During 2015 as a whole, the SA economy grew by a modest 1.3%. This is down from a revised 1.6% in 2014 and 2.3% in 2013. As mentioned above, for 2016, we expect growth of around 0.0%, improving modestly in 2017 to 1.2%. It would appear that South Africa is going to struggle to lift its growth rate meaningfully back up to 2.0% over the next two years given low business confidence, domestic policy constraints and weak global growth.

The decline in GDP during Q1 2016 was largely due to a very sharp decline in mining output (-18.1%q/q), while agricultural production remained under pressure (-6.5%q/q). The weakness in the agricultural sector was largely anticipated given the severe drought conditions that become evident in 2015. However, fall-off in mining was more severe than we had anticipated, and is largely attributable to declines in both platinum and iron production. The fall-off in mining production reduced GDP growth by a very substantial 1.5 percentage points in the first quarter, while the decline in agricultural output reduced growth by a further 0.1 of a percentage point.

In contrast, the business services sectors (which includes the financial sector) grew by 1.9%q/q (contributed 0.4 percentage points to growth), while trade and accommodation rise 1.3%q/q, and the government sector expanded by 1.1%. Overall, it is clear that although some sectors of the economy continue to exhibit positive growth, most industries have experienced a meaningful slowdown in economic activity over the past two years.

The latest GDP growth data confirms that the South African economy has lost momentum over the past two years and remains on the cusp of an outright recession (a technical recession is two consecutive quarters of decline in GDP performance, while an outright recession is a decline in GDP for the year as a whole), hurt by weakness in the primary and secondary sectors of the economy. This is partly due to lower commodity prices, the drought and weak global growth, but it is also due to a systematic deterioration in domestic business and consumer confidence. The fall-off in confidence reflects a combination of factors including an escalation in political tension and increased policy uncertainty. It is especially concerning that since the global financial market crisis in 2009, the rate of economic growth in South African has not managed to gain momentum and has not been robust enough to lead to widespread job creation in the formal private sector.

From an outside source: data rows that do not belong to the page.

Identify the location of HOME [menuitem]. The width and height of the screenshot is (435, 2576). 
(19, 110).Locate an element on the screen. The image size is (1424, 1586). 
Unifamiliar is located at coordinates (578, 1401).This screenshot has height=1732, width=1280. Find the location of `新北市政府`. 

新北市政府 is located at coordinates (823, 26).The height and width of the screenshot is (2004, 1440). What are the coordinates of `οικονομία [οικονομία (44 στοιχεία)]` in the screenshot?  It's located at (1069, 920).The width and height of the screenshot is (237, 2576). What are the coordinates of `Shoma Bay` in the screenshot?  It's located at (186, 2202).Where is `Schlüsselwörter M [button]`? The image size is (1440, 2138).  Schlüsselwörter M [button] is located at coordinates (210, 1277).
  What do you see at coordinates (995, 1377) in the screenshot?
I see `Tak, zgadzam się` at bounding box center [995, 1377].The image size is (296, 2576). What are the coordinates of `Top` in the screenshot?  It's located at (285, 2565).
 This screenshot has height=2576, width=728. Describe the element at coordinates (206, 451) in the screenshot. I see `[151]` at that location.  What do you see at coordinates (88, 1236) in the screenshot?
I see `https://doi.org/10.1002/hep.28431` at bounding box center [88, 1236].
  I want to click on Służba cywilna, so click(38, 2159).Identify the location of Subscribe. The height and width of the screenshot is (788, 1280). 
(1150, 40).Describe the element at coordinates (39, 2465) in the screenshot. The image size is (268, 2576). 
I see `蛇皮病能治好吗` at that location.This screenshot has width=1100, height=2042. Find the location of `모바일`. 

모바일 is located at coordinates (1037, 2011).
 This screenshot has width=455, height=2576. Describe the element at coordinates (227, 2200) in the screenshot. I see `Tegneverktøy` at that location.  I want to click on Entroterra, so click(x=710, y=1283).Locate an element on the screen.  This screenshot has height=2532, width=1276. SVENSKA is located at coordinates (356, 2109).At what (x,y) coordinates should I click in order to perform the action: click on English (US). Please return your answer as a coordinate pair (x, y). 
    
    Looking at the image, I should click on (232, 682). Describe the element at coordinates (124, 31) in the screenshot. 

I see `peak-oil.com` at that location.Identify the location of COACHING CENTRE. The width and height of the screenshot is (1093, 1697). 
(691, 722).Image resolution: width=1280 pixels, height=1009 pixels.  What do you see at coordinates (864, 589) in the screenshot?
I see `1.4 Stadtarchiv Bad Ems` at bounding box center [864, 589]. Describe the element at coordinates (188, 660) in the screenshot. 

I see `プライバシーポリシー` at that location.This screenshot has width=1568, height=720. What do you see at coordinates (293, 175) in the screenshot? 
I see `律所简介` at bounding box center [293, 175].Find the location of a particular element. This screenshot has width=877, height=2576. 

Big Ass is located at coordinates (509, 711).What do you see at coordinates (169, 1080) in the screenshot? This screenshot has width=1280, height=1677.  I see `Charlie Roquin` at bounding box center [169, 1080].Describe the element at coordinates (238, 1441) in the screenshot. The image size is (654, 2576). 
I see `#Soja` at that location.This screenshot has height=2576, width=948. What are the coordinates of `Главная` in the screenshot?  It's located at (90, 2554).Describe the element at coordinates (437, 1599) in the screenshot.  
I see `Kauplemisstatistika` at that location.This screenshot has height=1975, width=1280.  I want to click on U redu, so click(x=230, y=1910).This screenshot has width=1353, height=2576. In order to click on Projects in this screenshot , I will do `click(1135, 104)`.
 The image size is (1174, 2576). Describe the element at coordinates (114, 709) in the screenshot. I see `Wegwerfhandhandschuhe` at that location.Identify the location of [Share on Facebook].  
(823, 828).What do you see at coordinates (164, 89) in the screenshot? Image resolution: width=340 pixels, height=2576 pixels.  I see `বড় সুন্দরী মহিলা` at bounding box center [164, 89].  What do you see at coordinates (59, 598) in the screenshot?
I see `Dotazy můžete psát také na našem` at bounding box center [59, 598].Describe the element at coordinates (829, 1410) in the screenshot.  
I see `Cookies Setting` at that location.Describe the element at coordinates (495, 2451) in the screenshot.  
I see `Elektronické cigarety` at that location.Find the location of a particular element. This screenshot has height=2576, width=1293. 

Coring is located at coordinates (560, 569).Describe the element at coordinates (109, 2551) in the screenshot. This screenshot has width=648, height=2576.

The public sector is now unable to provide significantly additional stimulus in the form of government spending given their elevated debt levels and the need to be more aggressive in achieving fiscal discipline in order a credit rating downgrade in December 2016. This implies that SA economic policy officials need to find a way to lift business confidence and encourage private sector fixed investment. Realistically, this is most likely to be achieved through a firmer implementation of the NDP, targeted infrastructure development – both hard and soft infrastructure – as well as labour market stability. Government should increasingly adopt a more practical approach to resolving key infrastructural bottlenecks, including the increasing use of private/public partnerships.